**What this task involves**
Please set down, unchanged, each line from the one with "Task: Click the reply count showing 6" to the final line of the data below, both included. Drop the pictures.

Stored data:
[Start of section]
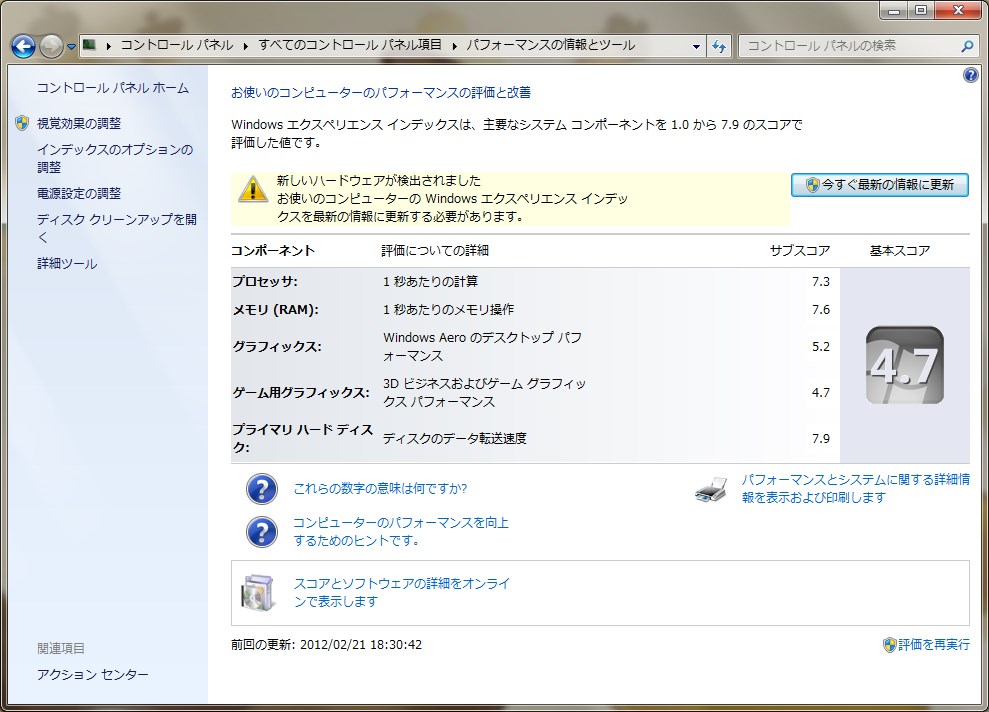Open help via the blue question mark icon
Screen dimensions: 989x712
pyautogui.click(x=969, y=75)
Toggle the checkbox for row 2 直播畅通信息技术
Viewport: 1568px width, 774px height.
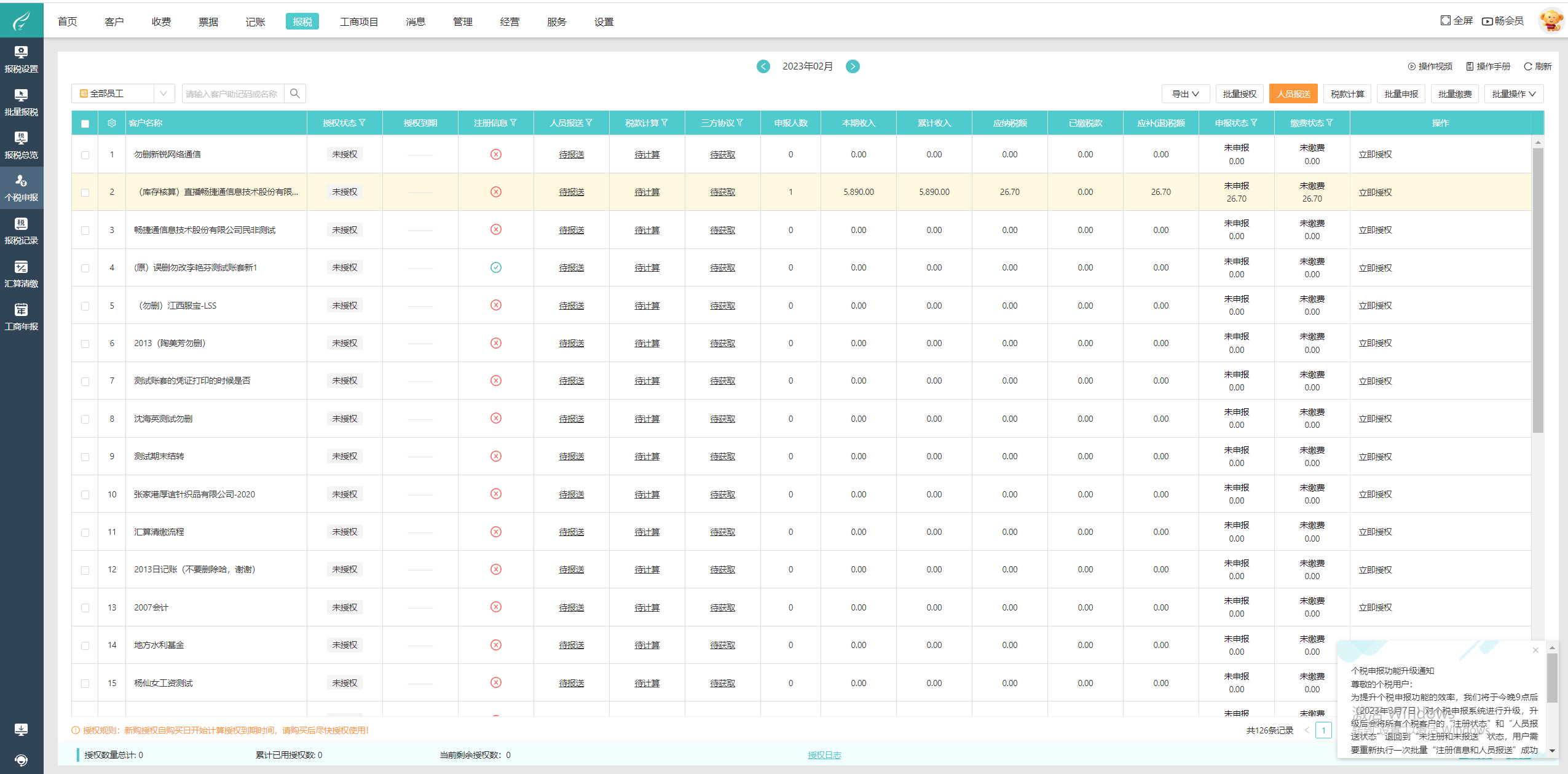tap(85, 192)
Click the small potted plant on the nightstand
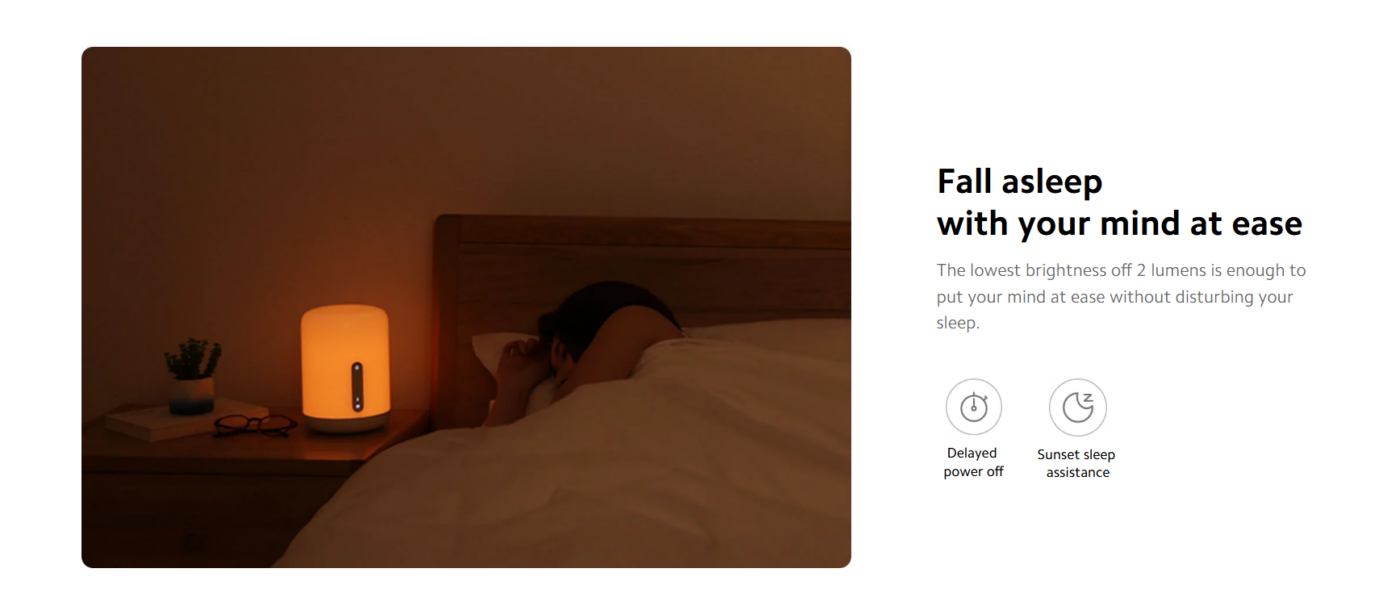The height and width of the screenshot is (602, 1400). point(192,377)
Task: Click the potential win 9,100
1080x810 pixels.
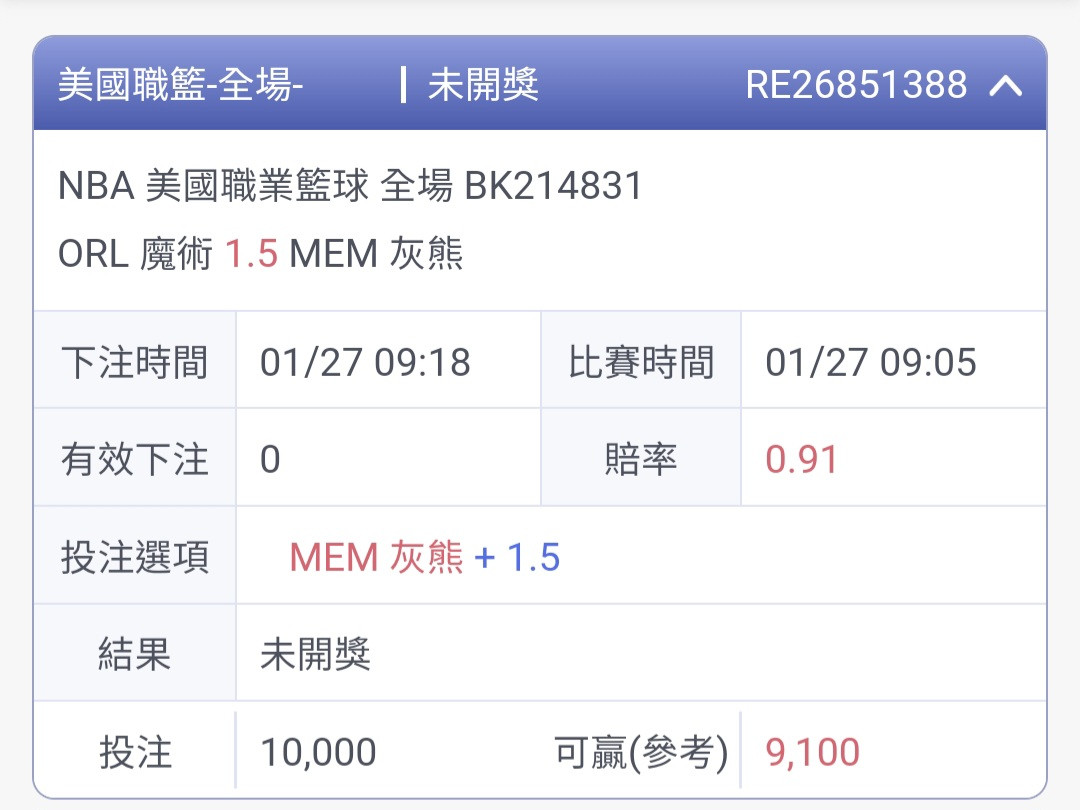Action: tap(812, 752)
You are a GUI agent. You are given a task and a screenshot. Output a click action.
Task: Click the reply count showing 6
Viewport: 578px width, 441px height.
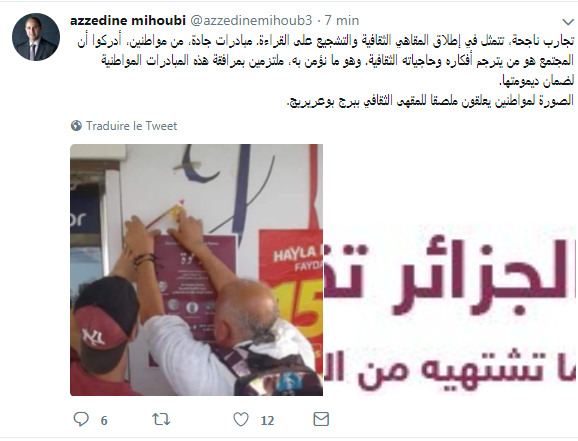click(x=104, y=420)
[End of section]
**Task answer**
Task: Click the reply count showing 6
Viewport: 578px width, 441px height.
click(x=104, y=420)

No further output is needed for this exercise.